Top of DATA LISTING

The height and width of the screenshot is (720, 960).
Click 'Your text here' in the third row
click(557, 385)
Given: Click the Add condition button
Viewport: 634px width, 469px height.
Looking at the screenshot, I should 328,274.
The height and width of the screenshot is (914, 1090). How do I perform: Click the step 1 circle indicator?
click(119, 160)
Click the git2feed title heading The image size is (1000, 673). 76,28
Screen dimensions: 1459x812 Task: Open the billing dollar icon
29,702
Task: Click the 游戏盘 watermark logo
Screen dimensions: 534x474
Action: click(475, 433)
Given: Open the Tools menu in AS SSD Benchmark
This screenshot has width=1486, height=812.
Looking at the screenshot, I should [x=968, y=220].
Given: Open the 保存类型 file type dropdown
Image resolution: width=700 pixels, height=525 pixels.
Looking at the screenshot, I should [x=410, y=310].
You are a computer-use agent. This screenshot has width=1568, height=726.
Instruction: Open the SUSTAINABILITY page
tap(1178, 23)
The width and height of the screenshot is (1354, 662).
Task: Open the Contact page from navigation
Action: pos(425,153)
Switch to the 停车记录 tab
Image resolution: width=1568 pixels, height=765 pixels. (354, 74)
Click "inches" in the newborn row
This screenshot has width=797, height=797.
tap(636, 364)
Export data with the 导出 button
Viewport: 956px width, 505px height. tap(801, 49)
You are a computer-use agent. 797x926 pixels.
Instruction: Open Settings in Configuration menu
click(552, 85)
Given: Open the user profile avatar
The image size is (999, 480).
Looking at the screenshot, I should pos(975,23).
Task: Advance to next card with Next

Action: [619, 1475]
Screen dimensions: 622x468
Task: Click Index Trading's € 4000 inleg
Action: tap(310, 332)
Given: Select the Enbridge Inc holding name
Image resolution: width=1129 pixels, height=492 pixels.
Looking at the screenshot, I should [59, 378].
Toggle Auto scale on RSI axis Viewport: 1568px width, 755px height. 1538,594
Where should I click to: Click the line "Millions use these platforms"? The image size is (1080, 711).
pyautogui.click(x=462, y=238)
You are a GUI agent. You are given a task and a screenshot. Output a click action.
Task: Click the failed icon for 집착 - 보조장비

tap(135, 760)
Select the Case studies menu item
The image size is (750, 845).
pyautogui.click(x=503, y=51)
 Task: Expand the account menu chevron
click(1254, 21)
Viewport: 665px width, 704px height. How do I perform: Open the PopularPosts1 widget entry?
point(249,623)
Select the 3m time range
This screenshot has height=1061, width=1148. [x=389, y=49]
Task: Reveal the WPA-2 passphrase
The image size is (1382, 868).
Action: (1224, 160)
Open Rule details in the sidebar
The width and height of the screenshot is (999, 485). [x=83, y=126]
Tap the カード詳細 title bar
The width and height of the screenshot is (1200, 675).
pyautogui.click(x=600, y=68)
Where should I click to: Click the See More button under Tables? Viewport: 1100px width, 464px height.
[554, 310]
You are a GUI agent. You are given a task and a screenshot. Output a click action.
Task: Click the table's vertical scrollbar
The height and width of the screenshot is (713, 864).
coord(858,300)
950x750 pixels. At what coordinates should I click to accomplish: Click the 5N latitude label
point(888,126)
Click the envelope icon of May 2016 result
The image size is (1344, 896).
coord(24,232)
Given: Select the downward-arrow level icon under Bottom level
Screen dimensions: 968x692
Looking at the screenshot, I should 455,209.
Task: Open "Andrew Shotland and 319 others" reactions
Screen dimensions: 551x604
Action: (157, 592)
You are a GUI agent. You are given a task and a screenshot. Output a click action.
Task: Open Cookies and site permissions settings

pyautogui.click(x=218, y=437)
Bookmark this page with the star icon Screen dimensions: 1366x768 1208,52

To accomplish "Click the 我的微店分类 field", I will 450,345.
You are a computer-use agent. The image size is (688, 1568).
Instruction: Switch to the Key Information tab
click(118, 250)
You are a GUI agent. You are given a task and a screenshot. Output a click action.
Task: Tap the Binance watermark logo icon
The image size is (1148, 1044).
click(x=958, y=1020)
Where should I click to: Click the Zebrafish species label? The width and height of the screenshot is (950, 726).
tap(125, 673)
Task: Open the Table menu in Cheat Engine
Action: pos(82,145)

Bottom of DATA LISTING

» **PROBLEM**:
Each line of the data must be returned exactly.

» **EXERCISE ANSWER**:
The height and width of the screenshot is (720, 960).
Click 'Your text here' in the third row
click(557, 385)
Given: Click the Add condition button
Viewport: 634px width, 469px height.
Looking at the screenshot, I should 328,274.
The height and width of the screenshot is (914, 1090). How do I perform: Click the step 1 circle indicator?
click(119, 160)
Click the git2feed title heading The image size is (1000, 673). 76,28
Screen dimensions: 1459x812 Task: Open the billing dollar icon
29,702
Task: Click the 游戏盘 watermark logo
Screen dimensions: 534x474
Action: click(475, 433)
Given: Open the Tools menu in AS SSD Benchmark
This screenshot has width=1486, height=812.
Looking at the screenshot, I should [x=968, y=220].
Given: Open the 保存类型 file type dropdown
Image resolution: width=700 pixels, height=525 pixels.
Looking at the screenshot, I should [x=410, y=310].
You are a computer-use agent. This screenshot has width=1568, height=726.
Instruction: Open the SUSTAINABILITY page
tap(1178, 23)
The width and height of the screenshot is (1354, 662).
Task: Open the Contact page from navigation
Action: pos(425,153)
Switch to the 停车记录 tab
Image resolution: width=1568 pixels, height=765 pixels. (354, 74)
Click "inches" in the newborn row
This screenshot has width=797, height=797.
tap(636, 364)
Export data with the 导出 button
Viewport: 956px width, 505px height. tap(801, 49)
You are a computer-use agent. 797x926 pixels.
Instruction: Open Settings in Configuration menu
click(552, 85)
Given: Open the user profile avatar
The image size is (999, 480).
Looking at the screenshot, I should pos(975,23).
Task: Advance to next card with Next

Action: [619, 1475]
Screen dimensions: 622x468
Task: Click Index Trading's € 4000 inleg
Action: tap(310, 332)
Given: Select the Enbridge Inc holding name
Image resolution: width=1129 pixels, height=492 pixels.
Looking at the screenshot, I should [59, 378].
Toggle Auto scale on RSI axis Viewport: 1568px width, 755px height. 1538,594
Where should I click to: Click the line "Millions use these platforms"? The image size is (1080, 711).
pyautogui.click(x=462, y=238)
You are a GUI agent. You are given a task and a screenshot. Output a click action.
Task: Click the failed icon for 집착 - 보조장비

tap(135, 760)
Select the Case studies menu item
The image size is (750, 845).
pyautogui.click(x=503, y=51)
 Task: Expand the account menu chevron
click(1254, 21)
Viewport: 665px width, 704px height. How do I perform: Open the PopularPosts1 widget entry?
point(249,623)
Select the 3m time range
This screenshot has height=1061, width=1148. [x=389, y=49]
Task: Reveal the WPA-2 passphrase
The image size is (1382, 868).
Action: (1224, 160)
Open Rule details in the sidebar
The width and height of the screenshot is (999, 485). [x=83, y=126]
Tap the カード詳細 title bar
The width and height of the screenshot is (1200, 675).
pyautogui.click(x=600, y=68)
Where should I click to: Click the See More button under Tables? Viewport: 1100px width, 464px height.
[554, 310]
You are a GUI agent. You are given a task and a screenshot. Output a click action.
Task: Click the table's vertical scrollbar
The height and width of the screenshot is (713, 864).
coord(858,300)
950x750 pixels. At what coordinates should I click to accomplish: Click the 5N latitude label
point(888,126)
Click the envelope icon of May 2016 result
The image size is (1344, 896).
coord(24,232)
Given: Select the downward-arrow level icon under Bottom level
Screen dimensions: 968x692
Looking at the screenshot, I should 455,209.
Task: Open "Andrew Shotland and 319 others" reactions
Screen dimensions: 551x604
Action: (157, 592)
You are a GUI agent. You are given a task and a screenshot. Output a click action.
Task: Open Cookies and site permissions settings

pyautogui.click(x=218, y=437)
Bookmark this page with the star icon Screen dimensions: 1366x768 1208,52

To accomplish "Click the 我的微店分类 field", I will 450,345.
You are a computer-use agent. The image size is (688, 1568).
Instruction: Switch to the Key Information tab
click(118, 250)
You are a GUI agent. You are given a task and a screenshot. Output a click action.
Task: Tap the Binance watermark logo icon
The image size is (1148, 1044).
click(x=958, y=1020)
Where should I click to: Click the Zebrafish species label? The width and height of the screenshot is (950, 726).
tap(125, 673)
Task: Open the Table menu in Cheat Engine
Action: pos(82,145)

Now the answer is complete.